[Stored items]
BEGIN

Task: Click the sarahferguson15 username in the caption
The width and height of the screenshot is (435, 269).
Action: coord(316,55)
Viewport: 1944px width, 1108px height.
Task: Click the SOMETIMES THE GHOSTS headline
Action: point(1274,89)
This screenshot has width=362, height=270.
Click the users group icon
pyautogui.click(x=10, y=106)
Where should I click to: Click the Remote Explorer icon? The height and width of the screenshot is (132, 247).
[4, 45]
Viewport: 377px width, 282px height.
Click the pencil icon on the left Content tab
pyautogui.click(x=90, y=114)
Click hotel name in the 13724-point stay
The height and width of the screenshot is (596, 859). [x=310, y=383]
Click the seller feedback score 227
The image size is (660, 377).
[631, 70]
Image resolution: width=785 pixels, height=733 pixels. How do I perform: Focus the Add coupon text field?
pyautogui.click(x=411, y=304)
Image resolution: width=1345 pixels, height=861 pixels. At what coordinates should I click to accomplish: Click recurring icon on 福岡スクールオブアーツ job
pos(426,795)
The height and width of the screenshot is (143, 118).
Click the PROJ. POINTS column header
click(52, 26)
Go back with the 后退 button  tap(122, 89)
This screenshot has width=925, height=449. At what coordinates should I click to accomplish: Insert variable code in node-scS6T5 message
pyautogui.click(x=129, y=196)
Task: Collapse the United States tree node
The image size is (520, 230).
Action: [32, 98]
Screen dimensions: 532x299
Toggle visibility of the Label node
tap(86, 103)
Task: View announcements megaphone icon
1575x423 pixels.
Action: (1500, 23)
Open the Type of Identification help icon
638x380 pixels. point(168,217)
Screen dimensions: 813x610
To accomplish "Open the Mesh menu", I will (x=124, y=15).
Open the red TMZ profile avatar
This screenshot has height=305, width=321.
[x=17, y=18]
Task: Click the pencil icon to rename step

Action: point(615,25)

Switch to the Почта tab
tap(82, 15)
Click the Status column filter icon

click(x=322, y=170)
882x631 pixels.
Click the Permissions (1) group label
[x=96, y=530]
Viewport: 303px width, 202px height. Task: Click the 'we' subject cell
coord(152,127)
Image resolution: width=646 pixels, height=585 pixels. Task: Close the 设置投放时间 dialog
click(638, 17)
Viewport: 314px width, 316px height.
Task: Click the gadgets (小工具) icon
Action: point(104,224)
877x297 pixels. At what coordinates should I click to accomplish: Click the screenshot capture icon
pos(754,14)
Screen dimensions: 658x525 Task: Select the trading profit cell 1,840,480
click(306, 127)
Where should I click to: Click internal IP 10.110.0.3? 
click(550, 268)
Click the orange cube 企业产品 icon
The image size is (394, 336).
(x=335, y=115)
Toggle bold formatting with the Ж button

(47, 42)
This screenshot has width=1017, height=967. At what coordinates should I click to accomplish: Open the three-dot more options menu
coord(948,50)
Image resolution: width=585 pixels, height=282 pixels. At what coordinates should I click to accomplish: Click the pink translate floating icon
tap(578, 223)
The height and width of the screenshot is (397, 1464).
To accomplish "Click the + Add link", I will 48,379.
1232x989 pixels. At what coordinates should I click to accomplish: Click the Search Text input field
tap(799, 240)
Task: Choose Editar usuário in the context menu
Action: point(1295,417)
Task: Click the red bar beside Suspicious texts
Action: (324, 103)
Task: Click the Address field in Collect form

END

Work to be completed —
Go to the line with "Toggle visibility of the Label node" in the entries above and repeat every line from there through the line with "Screen dimensions: 813x610", exactly and with no other text.

Solution for this task —
Toggle visibility of the Label node
tap(86, 103)
Task: View announcements megaphone icon
1575x423 pixels.
Action: (1500, 23)
Open the Type of Identification help icon
638x380 pixels. point(168,217)
Screen dimensions: 813x610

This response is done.